Produk proyek ini bertujuan untuk melayani orang tua, guru, dan siswa, sekaligus dapat diintegrasikan ke dalam kegiatan ekstrakurikuler. Orang tua dapat menggunakannya di rumah sebagai materi pembelajaran tambahan; guru dapat memasukkannya ke dalam pelajaran untuk meningkatkan interaksi di kelas; dan siswa mendapatkan pengalaman visual yang lebih baik daripada hanya membaca teks.
Mahasiswa Tran Thi Thanh Than, salah satu pendiri proyek ini, berbagi: "Awalnya, kelompok ini hanya ingin pelajaran sejarah menjadi kurang membosankan, jadi kami muncul dengan ide untuk membuat pelajaran lebih hidup. Video yang difilmkan di Benteng Kekaisaran, Kuil Sastra, atau Kota Tua Hoi An membantu siswa melihat pelajaran dalam warna. Dokumen-dokumen kecil dan gambar-gambar detail dari dekat akan membangkitkan rasa ingin tahu, mendorong mereka untuk belajar lebih banyak sendiri."
Tim tersebut telah menghasilkan beberapa video yang menghubungkan realitas dengan kurikulum. Di masa mendatang, proyek ini akan memperluas kolaborasinya dengan perpustakaan, sekolah, dan museum, dengan tujuan membangun basis data warisan budaya dan pada akhirnya mendistribusikan materi pembelajaran daring kepada orang tua dan sekolah.

Menurut Ibu Doan Thi Xuan Trang, Wakil Direktur Inkubator Bisnis Da Nang (DNES), ini adalah proyek-proyek yang telah didukung oleh program FINC+ 2025 di masa lalu. Proyek-proyek ini menunjukkan semangat anak muda yang berani memasuki sektor pendidikan dan kebudayaan, bidang yang sulit dieksploitasi secara komersial dan membutuhkan kesabaran dalam mengembangkan produk.
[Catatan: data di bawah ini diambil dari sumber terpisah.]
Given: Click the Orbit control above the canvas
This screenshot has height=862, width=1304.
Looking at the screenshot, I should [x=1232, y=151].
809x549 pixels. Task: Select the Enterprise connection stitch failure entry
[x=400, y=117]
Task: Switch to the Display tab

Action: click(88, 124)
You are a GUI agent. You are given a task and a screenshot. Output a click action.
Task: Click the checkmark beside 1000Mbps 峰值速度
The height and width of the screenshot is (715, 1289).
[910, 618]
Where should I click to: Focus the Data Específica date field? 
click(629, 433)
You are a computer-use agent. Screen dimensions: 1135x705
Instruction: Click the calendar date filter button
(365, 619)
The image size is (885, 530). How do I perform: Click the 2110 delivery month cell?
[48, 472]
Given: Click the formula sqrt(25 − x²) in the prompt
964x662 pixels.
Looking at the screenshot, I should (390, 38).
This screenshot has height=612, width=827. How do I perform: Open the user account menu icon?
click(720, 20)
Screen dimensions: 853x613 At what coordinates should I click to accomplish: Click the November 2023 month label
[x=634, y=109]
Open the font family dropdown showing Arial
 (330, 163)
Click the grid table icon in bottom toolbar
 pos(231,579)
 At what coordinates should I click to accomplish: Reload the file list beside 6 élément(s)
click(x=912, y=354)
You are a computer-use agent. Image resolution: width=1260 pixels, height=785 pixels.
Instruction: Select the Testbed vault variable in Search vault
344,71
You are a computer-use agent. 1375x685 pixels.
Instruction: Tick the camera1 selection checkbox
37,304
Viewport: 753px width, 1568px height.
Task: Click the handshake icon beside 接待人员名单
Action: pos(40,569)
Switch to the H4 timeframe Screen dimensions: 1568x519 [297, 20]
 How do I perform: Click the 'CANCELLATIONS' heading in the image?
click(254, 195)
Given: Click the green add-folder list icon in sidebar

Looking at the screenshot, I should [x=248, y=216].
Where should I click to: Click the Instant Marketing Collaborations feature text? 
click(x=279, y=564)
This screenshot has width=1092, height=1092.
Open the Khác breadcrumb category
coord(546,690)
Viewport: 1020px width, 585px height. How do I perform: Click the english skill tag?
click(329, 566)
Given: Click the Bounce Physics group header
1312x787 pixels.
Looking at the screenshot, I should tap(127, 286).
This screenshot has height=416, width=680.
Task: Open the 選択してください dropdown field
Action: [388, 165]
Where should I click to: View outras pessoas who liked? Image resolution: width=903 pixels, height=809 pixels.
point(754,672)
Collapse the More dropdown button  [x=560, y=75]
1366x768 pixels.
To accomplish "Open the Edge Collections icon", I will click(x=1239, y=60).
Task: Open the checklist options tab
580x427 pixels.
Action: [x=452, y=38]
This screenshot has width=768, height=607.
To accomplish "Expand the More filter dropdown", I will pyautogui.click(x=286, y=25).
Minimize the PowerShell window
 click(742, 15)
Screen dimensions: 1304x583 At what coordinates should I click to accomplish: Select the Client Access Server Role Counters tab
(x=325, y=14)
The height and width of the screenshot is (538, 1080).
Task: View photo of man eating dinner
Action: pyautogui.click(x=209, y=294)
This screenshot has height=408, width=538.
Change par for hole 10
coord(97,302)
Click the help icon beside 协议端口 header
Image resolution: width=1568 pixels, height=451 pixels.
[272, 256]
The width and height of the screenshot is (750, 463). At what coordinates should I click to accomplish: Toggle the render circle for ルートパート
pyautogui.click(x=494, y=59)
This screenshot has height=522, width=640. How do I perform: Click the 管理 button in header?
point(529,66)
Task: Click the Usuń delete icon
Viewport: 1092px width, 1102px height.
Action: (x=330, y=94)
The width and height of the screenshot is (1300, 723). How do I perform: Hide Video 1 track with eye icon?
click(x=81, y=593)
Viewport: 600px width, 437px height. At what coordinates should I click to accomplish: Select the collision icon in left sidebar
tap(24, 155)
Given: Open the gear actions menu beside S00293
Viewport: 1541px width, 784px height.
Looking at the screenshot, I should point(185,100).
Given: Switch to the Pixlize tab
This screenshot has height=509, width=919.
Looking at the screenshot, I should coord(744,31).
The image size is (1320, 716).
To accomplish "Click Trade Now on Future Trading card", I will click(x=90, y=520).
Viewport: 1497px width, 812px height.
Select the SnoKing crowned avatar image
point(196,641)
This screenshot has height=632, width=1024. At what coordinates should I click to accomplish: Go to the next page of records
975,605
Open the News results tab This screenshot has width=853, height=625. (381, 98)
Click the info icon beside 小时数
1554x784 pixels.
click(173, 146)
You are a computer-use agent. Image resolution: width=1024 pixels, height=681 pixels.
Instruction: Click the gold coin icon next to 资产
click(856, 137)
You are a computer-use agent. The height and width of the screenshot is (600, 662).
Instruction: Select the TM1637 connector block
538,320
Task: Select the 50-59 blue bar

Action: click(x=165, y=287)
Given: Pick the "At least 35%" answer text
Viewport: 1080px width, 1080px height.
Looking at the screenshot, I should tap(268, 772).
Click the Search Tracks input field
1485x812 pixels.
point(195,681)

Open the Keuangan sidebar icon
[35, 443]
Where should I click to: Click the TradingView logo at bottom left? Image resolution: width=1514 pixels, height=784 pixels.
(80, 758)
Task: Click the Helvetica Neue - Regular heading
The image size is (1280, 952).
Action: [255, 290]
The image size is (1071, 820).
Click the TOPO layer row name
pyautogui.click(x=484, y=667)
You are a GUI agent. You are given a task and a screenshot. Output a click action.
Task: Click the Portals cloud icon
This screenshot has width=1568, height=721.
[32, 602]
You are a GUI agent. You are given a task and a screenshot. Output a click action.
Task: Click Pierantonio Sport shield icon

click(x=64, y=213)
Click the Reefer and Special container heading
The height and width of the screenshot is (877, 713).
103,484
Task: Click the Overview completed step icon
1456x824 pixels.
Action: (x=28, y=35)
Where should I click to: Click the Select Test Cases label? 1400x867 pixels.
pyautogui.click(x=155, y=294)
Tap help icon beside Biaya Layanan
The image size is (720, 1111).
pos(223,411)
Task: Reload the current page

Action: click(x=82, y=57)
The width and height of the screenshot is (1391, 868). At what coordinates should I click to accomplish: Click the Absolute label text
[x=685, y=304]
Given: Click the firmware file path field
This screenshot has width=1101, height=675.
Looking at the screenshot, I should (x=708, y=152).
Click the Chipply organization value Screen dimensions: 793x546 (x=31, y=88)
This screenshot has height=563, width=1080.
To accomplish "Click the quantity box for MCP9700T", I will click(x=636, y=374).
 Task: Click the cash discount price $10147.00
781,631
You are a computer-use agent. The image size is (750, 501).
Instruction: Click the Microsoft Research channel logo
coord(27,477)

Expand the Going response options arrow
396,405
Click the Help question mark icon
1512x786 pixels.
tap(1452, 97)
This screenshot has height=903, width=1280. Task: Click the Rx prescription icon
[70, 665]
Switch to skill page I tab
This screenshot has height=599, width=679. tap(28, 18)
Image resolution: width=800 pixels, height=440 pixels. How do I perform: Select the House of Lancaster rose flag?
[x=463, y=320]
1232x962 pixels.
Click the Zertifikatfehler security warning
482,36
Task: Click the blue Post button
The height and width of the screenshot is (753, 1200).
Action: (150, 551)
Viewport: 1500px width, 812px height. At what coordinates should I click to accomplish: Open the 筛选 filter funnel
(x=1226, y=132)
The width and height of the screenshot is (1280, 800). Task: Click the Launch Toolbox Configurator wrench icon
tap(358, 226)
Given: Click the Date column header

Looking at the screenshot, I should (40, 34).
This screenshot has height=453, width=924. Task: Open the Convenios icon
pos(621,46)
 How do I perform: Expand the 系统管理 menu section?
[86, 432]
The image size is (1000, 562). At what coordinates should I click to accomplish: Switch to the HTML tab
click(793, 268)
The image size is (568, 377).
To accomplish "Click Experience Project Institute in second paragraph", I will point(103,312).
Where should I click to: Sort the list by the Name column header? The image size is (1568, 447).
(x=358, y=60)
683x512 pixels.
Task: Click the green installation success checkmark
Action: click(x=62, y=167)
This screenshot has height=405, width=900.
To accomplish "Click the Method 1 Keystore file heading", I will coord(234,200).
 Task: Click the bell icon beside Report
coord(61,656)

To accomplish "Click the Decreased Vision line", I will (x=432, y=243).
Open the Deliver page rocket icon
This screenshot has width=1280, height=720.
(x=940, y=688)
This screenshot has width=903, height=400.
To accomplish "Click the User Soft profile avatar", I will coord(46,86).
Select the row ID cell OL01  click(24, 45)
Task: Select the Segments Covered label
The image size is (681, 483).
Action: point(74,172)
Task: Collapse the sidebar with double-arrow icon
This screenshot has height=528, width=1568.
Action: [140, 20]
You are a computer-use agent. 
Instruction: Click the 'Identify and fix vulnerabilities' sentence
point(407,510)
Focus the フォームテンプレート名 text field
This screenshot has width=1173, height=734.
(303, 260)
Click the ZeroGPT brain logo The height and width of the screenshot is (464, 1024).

Semua proyek ini masih dalam tahap pra-inkubasi, tetapi telah mengirimkan sinyal yang menjanjikan: budaya dan sejarah dapat dikenal luas oleh kaum muda jika metode komunikasi yang tepat digunakan. VietVerse yang mengubah pengetahuan menjadi permainan, Rehistoria yang membawa sejarah ke jalanan menggunakan AR, dan Connecting Heritage yang menyampaikan pelajaran dalam video yang mudah ditonton adalah fondasi pertama untuk perjalanan membawa budaya melampaui halaman buku.
"Kesamaan di antara kelompok-kelompok ini adalah mereka tidak mendekati budaya secara teoritis. Mereka membangun metode pembelajaran baru melalui permainan, AR, dan visual. DNES dan program FINC+ 2025 akan terus mendukung pendampingan, terhubung dengan penasihat ahli, dan menyempurnakan model bisnis agar produk ini dapat berkembang lebih jauh," kata Ibu Trang.